Most of these corridors saw intense competition between two, three, and sometimes more railroads or routes. At least seven railroads served the Chicago-Twin Cities corridor. Such competition, in turn, generated increased speeds and service quality. By 1910, the average speed of the fastest trains in some corridors were almost twice the average speeds of trains in those corridors in 1880. Competition also led to a dramatic increase in the quality of service.

In short, consolidation and competition led to the widespread use of the limited train concept that first appeared in 1881. Initially, at least, limiteds carried only parlor cars and sleeping cars, but no plebian coaches.

Unlike the previous express trains, which didn’t stop everywhere but still made lots of stops, many limited trains made very few stops, sometimes stopping only to change crews and/or service the locomotives. The original 20th Century Limited, for example, only carried passengers between New York and Chicago and did not board or deboard passengers at any of the service stops between.

To underscore the first-class nature of their trains, some railroads charged extra fares to ride their limiteds, meaning a surcharge above the ordinary first-class fare. This extra fare was advertised as a feature, as it helped ensure that passengers on the train would share their spaces only with other people in their income group.

In 1910, Klink says, the New York Central had 18 extra-fare trains and the Pennsylvania had 13. The Central’s increased to 30 by 1917, though Klink doesn’t say how many the Pennsylvania had in that year. Other extra-fare trains included the Santa Fe de Luxe, C&NW/UP/SP Overland Limited, and Southern Pacific Shasta Limited.
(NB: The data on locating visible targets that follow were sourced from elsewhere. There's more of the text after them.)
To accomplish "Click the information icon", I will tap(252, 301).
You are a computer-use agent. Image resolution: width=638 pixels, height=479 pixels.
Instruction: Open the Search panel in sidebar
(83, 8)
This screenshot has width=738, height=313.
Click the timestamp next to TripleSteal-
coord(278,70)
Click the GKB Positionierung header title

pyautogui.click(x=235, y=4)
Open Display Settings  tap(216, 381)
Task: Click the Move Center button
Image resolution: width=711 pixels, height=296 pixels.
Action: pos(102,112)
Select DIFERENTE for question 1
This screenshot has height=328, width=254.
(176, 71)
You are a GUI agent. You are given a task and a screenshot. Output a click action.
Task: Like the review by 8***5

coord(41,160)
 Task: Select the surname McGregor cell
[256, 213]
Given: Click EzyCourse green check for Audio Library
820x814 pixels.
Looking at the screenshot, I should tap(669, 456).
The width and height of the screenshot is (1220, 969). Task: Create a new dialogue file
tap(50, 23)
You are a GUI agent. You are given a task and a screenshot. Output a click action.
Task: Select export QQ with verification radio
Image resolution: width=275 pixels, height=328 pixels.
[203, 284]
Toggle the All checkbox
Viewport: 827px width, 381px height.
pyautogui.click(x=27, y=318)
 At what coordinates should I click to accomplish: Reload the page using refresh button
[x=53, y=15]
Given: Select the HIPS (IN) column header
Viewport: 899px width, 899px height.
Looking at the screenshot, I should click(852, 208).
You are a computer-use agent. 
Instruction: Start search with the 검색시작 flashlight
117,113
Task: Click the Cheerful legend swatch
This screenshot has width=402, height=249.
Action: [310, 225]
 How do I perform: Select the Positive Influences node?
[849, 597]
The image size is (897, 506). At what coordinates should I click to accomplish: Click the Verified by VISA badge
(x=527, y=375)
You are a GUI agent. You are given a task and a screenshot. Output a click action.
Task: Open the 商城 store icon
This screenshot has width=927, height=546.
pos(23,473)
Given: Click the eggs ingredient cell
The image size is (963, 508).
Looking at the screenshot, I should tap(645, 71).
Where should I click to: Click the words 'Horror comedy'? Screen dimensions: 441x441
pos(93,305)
For some reason, the Sunset Limited and North Coast Limited never charged extra fares even though at various times both were all-Pullman trains with limited numbers of stops.

A 1929 survey of extra-fare trains by Time magazine found that the New York Central charged an extra fare for four New York-Chicago trains and one New York-St. Louis train. The Pennsylvania charged for three New York-Chicago trains, one New York-St. Louis train, and one New York-Washington train. Other extra-fare trains included the Crescent, Panama Limited, Chief (which was down to 58 hours), Overland Limited (ditto), and Portland-San Francisco Cascade Limited. Neither the Chicago-Pacific Northwest nor the Florida railroads charge extra fares. These extra fares earned railroads $10 million a year (well over $150 million today), revenue justified to the Interstate Commerce Commission by the trains’ extra speed and service.

Extra fares or not, the growth, consolidation, and competition of America’s rail network generated its own demand. It allowed the development of areas that were once considered remote. This led to a huge increase in trade between regions. That generated more passenger traffic between those regions.

Before 1880, few people other than actual settlers traveled to the Far West and most businesses were local. By 1910, most travel to and from California and other western states was tourists and businessmen managing their increasingly nationwide companies. This increase in demand also led to the need for longer, safer trains, which is what generated the all-steel revolution.